The Pollen Programming Language/Operating system development in modern languages
Operating system development in modern languages and static libraries
[edit | edit source]It is difficult, in my opinion, to write C programs that include multiple static libraries in them in modern programming languages. Modern programming languages usually include a runtime library. Rust, D and Ada all include a runtime.
The Rust runtime is very minimal but it is required because it includes definitions for basic integer types, vectors and others. The no_std macro leaves only operating system independent code that do not depend on allocations.
That is analogous to betterC in D. betterC removes the runtime library entirely. There is no GC, TypeInfo, or allocations.
- Rust does not require runtime initialization when Rust libraries are linked statically.

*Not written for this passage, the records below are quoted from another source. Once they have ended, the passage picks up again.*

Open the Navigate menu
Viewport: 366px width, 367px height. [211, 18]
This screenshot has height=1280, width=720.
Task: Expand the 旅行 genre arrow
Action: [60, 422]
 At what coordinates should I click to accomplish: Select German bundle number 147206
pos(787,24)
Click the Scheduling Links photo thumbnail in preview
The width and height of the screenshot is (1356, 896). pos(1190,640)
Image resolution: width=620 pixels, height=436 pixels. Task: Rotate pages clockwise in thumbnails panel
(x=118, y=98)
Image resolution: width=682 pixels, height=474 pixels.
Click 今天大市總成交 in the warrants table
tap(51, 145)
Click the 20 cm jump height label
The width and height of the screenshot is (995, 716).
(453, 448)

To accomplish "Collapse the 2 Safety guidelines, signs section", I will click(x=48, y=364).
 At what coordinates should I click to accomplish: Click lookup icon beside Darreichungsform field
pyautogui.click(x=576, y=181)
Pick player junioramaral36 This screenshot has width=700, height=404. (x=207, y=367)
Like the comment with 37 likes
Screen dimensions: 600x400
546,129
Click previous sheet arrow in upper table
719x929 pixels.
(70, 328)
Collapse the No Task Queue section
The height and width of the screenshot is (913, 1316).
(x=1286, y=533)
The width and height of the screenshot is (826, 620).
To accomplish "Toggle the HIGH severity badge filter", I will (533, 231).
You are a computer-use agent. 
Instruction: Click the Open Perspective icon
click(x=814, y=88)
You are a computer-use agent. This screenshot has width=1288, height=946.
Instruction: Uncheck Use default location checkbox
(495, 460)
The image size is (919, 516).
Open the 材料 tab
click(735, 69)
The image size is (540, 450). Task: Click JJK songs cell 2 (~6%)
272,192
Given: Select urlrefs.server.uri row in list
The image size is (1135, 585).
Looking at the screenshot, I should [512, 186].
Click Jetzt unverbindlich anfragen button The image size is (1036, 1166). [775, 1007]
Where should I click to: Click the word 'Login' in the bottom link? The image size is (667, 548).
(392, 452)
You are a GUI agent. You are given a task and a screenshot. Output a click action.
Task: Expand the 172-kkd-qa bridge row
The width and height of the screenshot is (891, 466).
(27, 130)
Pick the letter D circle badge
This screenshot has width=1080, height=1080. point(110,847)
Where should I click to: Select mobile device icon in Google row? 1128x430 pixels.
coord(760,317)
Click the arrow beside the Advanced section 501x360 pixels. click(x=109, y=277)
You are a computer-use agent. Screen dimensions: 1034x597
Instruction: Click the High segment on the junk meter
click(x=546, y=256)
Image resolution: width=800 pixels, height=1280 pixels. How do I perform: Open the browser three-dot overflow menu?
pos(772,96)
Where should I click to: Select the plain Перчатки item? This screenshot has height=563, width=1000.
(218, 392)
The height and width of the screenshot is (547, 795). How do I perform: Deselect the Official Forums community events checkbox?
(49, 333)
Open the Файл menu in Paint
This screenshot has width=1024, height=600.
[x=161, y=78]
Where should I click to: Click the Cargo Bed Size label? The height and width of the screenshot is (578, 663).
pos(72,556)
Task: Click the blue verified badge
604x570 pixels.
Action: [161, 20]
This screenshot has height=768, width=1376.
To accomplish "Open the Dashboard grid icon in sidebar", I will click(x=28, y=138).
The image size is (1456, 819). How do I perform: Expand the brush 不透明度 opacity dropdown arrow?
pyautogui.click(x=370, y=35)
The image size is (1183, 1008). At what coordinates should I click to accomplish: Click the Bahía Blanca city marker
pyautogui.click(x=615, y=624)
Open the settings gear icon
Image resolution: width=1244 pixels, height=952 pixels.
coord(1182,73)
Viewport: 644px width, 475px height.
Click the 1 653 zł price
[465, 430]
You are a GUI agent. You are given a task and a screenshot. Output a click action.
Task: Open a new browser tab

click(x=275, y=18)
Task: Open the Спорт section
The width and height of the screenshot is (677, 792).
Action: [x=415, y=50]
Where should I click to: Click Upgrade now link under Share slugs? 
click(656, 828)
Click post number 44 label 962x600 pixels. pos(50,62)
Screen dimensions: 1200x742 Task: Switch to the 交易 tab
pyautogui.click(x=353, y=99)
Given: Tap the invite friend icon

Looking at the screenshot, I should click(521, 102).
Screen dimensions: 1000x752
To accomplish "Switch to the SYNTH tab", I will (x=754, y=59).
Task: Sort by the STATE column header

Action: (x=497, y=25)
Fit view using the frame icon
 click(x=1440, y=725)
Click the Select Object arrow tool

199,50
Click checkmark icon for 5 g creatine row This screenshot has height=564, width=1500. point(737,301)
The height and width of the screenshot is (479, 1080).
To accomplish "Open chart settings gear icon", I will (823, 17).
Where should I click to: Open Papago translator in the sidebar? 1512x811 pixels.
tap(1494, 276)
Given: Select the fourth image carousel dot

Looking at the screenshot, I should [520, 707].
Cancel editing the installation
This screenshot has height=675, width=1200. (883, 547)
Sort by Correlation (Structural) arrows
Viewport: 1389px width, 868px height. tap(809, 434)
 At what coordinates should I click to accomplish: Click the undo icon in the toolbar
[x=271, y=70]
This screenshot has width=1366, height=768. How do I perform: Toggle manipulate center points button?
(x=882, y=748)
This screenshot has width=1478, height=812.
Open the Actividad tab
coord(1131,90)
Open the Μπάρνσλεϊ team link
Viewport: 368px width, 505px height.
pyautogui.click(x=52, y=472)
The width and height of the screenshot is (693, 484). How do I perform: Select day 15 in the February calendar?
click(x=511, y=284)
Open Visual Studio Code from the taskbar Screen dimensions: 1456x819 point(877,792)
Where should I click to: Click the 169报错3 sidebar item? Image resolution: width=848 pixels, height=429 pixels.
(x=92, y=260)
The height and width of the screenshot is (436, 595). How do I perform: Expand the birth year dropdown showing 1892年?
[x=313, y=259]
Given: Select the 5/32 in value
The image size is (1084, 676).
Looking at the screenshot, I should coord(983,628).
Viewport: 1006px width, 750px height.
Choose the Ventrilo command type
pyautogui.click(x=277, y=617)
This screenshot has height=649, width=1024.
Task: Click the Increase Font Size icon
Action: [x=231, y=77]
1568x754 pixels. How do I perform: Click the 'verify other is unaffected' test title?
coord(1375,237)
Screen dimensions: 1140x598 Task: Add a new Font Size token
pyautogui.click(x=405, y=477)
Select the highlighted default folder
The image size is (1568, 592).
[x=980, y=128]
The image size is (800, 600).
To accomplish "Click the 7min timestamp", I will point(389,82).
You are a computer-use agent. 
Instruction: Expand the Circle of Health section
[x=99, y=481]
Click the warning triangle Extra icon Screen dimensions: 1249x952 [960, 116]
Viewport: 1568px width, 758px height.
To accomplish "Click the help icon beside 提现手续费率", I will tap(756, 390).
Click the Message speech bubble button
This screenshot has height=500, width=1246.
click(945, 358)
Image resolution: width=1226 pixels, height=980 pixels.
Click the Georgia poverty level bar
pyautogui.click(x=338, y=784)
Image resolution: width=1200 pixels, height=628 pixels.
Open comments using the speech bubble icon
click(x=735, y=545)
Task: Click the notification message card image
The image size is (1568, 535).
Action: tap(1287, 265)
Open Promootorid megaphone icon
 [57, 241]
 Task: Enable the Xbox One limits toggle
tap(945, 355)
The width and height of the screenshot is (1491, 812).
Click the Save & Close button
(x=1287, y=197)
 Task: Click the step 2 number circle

- Ada requires a runtime initialization by calling adainit and adafinal.
- D also requires runtime initialization when not in betterC mode for initializing the GC and other globals as well as calling some operating system functions for setting state such as pthreads.
In previous versions, cargo init created libraries by default instead of binaries. Those modules contained Rust-only code which were linked to static or dynamic libraries written in C, including the C standard library or any operating system library. Similarly, Ada libraries contain only Ada code. In fact, .a libraries can be linked just like .o object files, which in turn map to a source file written in a specific language.